Cette réticence pourrait mettre en péril l'objectif d'atteindre une couverture vaccinale de 70% de la population.

Mais les opinions sur la vaccination peuvent évoluer puisque 74% des personnes qui ont pris part au baromètre indiquent avoir révisé positivement la question au fil du temps. Ainsi sur 100% des gens qui refusaient "sans aucun doute" d'être vaccinés, ils ne sont plus que 66% à être aussi "négatifs" tandis que 12% hésitent désormais et que 22% indiquent vouloir accepter le vaccin.

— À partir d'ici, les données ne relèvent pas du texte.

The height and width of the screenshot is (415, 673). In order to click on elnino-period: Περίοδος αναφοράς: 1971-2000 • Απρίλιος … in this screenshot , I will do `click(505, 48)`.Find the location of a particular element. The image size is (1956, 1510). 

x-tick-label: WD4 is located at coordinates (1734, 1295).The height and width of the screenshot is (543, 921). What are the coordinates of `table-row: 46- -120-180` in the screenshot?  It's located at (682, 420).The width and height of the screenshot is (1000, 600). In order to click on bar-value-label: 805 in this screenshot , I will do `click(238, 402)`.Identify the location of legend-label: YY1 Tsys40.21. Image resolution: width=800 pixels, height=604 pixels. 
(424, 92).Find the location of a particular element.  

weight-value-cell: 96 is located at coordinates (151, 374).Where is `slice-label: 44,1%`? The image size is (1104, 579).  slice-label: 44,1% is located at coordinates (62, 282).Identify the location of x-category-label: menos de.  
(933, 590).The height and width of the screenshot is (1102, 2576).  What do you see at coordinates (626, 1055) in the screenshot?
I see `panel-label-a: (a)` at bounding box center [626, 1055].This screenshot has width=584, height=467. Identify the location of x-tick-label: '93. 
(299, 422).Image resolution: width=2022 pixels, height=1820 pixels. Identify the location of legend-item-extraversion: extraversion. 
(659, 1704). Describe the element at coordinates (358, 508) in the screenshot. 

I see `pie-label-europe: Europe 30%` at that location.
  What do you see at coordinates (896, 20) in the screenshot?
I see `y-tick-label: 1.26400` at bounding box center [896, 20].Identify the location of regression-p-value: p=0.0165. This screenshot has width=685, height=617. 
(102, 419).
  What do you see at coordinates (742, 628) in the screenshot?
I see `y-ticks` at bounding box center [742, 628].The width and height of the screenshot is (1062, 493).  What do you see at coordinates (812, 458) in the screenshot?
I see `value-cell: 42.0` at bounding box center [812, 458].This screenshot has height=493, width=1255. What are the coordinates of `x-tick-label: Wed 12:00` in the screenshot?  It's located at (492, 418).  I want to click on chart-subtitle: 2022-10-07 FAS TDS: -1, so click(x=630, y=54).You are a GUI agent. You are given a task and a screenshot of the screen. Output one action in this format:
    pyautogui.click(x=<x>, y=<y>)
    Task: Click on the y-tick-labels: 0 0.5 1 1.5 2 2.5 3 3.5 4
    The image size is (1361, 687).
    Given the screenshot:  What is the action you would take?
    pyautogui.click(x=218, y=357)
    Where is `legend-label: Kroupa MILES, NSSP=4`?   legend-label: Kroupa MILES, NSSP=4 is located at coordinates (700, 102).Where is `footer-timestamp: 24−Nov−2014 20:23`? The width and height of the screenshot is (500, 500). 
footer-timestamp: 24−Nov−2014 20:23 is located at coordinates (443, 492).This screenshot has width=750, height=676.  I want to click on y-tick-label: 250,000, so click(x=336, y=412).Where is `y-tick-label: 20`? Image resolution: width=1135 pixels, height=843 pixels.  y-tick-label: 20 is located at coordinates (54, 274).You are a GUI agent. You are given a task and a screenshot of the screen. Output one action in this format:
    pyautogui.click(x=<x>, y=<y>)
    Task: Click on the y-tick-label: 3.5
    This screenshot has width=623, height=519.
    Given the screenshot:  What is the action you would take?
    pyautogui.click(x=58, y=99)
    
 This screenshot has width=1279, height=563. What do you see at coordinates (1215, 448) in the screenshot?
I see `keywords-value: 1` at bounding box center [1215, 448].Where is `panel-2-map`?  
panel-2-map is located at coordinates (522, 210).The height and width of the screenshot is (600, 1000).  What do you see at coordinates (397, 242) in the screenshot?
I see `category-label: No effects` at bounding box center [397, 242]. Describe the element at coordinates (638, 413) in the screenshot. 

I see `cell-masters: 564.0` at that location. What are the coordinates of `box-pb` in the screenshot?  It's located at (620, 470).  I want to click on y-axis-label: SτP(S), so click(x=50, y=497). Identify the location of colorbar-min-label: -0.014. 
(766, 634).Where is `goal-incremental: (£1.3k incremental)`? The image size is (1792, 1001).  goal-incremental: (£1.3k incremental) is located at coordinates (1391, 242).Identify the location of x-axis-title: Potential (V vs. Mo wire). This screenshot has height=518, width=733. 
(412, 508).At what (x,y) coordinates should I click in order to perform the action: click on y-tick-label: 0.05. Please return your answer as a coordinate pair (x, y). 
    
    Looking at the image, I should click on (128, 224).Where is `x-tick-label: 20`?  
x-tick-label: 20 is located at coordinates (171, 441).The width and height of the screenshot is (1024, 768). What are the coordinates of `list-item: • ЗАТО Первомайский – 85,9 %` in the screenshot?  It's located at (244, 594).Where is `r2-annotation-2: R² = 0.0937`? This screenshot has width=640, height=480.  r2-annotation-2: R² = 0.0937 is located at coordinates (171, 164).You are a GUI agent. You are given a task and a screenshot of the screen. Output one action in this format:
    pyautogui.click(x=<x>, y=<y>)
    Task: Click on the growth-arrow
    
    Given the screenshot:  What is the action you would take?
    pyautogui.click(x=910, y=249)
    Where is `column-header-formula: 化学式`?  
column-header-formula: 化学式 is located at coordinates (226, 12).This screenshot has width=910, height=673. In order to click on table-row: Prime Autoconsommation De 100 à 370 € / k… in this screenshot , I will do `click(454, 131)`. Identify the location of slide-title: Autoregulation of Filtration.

Interrogés sur les raisons de leur changement d'avis, les sondés évoquent principalement le discours des médecins (59%), des pharmaciens (28%) et des experts (22%). Le monde politique, lui, n'a convaincu que 18% des répondants dans le doute, mais cela reste davantage que les 14% des répondants déclarant avoir été sensibilisés par des personnalités ou les 13% convaincus par des témoins.